Code mode and full TypeScript support are on the roadmap, along with expanded subagent capabilities. These are not yet available, but they signal where OpenAI is heading: a complete execution platform where agents live and run, not just a model API you call from your own infrastructure. The agent production stack is increasingly something OpenAI wants to own end-to-end.

The Take

I want to be honest: this update solves a problem I have personally spent weeks on — getting sandboxed execution right for agents that need to run code, write files, and interact with external storage without leaking credentials or losing state. The snapshotting alone would have saved me days of debugging container restart failures. The security architecture, with its harness/compute separation, is well-designed and addresses real attack surfaces that most agent frameworks ignore entirely.

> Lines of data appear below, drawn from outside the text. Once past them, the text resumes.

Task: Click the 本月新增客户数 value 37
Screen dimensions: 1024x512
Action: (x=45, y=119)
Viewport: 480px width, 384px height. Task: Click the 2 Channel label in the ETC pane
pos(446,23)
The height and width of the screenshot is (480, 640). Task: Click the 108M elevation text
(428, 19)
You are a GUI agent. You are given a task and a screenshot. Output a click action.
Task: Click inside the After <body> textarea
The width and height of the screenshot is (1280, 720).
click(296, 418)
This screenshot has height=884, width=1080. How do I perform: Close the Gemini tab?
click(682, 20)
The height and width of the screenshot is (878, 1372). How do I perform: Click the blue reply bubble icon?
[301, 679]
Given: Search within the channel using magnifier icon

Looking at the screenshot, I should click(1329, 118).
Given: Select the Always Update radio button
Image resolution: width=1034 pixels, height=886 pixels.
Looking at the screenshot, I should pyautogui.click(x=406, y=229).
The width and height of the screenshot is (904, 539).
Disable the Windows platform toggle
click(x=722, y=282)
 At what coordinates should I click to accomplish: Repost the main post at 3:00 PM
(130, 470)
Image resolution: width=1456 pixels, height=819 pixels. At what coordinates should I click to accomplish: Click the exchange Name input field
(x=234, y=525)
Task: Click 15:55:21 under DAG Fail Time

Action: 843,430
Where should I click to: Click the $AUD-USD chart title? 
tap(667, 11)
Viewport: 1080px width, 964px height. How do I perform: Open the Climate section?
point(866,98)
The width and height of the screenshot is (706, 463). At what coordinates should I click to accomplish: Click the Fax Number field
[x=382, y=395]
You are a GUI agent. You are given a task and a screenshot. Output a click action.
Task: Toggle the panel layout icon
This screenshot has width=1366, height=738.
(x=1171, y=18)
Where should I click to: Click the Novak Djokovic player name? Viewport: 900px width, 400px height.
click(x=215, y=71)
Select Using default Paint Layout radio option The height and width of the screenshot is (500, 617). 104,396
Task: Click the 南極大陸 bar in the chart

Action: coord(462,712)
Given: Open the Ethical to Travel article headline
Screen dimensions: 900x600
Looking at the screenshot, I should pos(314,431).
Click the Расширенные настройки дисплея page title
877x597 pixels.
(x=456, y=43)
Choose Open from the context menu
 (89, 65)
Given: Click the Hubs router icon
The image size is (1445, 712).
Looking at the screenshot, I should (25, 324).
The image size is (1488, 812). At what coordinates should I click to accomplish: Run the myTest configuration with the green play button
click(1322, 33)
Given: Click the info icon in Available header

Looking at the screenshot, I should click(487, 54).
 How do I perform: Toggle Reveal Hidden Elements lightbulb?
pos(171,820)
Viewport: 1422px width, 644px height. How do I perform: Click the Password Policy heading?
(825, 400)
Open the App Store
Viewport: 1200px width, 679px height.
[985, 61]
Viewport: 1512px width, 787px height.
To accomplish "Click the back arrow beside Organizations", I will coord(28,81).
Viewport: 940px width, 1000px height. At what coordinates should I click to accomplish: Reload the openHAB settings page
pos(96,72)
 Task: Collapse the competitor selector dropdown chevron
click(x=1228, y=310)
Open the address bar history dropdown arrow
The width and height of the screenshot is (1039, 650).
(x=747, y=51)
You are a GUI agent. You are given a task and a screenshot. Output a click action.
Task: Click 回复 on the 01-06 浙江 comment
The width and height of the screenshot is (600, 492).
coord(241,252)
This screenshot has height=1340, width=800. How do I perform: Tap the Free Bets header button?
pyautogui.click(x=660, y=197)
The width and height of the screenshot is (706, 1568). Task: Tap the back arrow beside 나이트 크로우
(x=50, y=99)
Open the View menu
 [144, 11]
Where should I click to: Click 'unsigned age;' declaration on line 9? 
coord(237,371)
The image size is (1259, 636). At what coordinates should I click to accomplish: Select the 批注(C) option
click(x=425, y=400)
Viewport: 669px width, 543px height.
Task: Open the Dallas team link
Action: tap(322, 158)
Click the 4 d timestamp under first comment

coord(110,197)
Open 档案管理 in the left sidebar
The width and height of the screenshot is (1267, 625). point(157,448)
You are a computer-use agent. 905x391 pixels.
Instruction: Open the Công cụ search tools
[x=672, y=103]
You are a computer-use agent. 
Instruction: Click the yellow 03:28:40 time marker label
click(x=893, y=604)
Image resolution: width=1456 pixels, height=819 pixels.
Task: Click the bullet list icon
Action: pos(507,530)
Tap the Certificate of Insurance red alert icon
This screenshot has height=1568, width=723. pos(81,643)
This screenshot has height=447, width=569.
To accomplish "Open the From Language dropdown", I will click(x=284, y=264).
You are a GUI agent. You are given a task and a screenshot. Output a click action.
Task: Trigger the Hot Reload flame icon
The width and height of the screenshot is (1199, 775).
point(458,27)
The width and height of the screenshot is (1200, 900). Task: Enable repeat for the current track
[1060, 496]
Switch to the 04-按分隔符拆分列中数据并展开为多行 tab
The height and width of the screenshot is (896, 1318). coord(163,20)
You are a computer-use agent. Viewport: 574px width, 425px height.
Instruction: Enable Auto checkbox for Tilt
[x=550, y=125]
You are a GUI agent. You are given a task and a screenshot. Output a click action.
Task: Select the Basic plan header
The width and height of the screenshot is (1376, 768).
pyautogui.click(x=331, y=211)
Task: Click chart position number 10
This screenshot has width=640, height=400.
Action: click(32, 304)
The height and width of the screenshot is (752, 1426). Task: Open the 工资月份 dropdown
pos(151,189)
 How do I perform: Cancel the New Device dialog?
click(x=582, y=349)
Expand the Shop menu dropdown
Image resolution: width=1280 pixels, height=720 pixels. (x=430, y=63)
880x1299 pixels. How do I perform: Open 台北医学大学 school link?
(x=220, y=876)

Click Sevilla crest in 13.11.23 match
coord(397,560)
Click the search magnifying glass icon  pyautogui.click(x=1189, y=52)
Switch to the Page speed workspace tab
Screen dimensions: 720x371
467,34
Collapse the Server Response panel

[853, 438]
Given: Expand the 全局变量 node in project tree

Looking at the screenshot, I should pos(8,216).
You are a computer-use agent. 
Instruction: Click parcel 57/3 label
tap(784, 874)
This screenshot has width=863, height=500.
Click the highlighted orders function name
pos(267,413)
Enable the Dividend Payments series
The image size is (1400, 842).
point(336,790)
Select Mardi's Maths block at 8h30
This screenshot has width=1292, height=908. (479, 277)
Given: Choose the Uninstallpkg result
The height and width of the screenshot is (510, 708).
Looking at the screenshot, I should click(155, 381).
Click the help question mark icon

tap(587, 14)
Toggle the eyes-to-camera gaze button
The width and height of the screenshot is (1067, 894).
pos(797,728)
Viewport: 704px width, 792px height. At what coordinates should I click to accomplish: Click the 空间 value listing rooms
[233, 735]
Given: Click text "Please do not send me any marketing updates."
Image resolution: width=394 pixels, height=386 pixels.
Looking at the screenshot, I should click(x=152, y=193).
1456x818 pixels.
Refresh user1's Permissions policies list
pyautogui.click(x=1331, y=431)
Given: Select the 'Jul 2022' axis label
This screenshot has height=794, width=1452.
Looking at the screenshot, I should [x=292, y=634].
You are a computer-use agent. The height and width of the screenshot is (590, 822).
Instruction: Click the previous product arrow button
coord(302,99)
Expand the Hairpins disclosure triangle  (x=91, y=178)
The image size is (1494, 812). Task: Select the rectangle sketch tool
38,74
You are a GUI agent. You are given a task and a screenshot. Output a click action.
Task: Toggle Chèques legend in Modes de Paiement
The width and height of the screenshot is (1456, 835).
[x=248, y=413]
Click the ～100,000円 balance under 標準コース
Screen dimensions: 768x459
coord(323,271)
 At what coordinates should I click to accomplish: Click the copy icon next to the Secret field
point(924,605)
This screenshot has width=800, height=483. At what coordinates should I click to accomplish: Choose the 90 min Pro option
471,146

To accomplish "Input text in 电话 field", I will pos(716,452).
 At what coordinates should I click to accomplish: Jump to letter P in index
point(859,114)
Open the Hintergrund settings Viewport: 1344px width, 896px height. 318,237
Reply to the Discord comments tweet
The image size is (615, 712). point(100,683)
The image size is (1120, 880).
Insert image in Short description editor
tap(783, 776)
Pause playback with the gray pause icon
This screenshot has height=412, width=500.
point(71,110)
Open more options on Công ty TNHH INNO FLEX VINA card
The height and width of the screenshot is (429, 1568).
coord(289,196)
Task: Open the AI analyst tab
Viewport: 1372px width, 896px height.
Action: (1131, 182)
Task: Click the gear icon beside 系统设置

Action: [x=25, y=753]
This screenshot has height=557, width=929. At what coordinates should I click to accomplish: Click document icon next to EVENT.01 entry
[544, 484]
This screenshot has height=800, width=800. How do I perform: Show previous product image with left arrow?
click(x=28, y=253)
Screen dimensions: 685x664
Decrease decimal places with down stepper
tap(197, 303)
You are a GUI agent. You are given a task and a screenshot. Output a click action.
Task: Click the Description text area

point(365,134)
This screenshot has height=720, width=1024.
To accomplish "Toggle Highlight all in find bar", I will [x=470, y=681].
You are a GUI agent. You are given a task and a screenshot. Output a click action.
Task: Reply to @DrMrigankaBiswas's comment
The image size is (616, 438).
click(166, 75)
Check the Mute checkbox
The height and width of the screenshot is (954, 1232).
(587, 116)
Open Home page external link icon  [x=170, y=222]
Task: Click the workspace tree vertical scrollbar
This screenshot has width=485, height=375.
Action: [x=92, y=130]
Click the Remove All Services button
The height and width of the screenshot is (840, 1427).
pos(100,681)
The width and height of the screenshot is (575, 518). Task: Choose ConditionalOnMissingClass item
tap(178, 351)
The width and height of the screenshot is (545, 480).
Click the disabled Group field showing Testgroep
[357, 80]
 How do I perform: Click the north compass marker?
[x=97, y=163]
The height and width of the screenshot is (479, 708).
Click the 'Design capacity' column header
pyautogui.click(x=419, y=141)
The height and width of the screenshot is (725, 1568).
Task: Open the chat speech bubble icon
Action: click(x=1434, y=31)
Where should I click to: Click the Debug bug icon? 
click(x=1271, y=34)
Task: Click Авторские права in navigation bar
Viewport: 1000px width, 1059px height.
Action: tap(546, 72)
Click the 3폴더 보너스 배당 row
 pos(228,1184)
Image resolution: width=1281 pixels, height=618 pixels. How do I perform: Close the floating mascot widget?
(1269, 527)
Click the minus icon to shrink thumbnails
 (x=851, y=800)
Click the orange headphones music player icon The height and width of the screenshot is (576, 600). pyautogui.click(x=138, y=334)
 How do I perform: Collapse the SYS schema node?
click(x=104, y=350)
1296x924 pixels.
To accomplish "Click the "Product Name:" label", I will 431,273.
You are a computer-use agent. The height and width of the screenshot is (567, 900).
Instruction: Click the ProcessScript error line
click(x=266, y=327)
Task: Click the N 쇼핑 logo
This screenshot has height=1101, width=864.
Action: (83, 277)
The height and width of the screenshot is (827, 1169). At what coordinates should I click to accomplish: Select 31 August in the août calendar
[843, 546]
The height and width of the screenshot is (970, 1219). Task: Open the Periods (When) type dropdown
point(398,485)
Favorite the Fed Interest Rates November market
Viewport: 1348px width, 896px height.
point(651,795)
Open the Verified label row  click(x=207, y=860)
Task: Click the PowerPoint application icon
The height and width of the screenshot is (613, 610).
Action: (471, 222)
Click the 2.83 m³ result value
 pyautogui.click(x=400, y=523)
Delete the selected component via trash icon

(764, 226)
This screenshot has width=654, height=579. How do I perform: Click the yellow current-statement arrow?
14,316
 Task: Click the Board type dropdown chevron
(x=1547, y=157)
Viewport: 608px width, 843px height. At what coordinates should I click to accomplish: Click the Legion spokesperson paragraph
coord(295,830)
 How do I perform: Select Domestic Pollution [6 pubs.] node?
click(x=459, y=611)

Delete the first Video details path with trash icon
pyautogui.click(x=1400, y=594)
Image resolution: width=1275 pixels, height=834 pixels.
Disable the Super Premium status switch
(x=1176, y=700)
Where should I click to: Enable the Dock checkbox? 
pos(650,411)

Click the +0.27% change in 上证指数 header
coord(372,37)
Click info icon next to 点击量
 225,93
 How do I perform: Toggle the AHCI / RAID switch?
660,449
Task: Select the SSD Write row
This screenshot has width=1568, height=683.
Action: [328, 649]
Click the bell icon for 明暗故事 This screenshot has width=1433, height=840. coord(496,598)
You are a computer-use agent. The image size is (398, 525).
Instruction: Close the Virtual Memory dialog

But I keep coming back to the same question: would I be comfortable with OpenAI controlling the execution contract for my agents in 12 months? The Manifest lets me swap E2B for Modal. It does not let me swap GPT-5 for Claude without rearchitecting the harness layer. Every production agent I wire into this system is one more agent that gets harder to migrate. OpenAI is making the right architectural bet for teams already deep in their ecosystem — the Symphony announcement pointed in exactly this direction — while quietly making the exit door harder to find.

If you are already OpenAI-native, adopt this. It is the best agent execution infrastructure available today, and the August 26 Assistants API sunset means you are migrating anyway. But if you are running multi-model or think you might be in a year, wire in an abstraction layer above the harness now. The sandbox portability is real. The model portability is not. Plan for that asymmetry before it plans for you.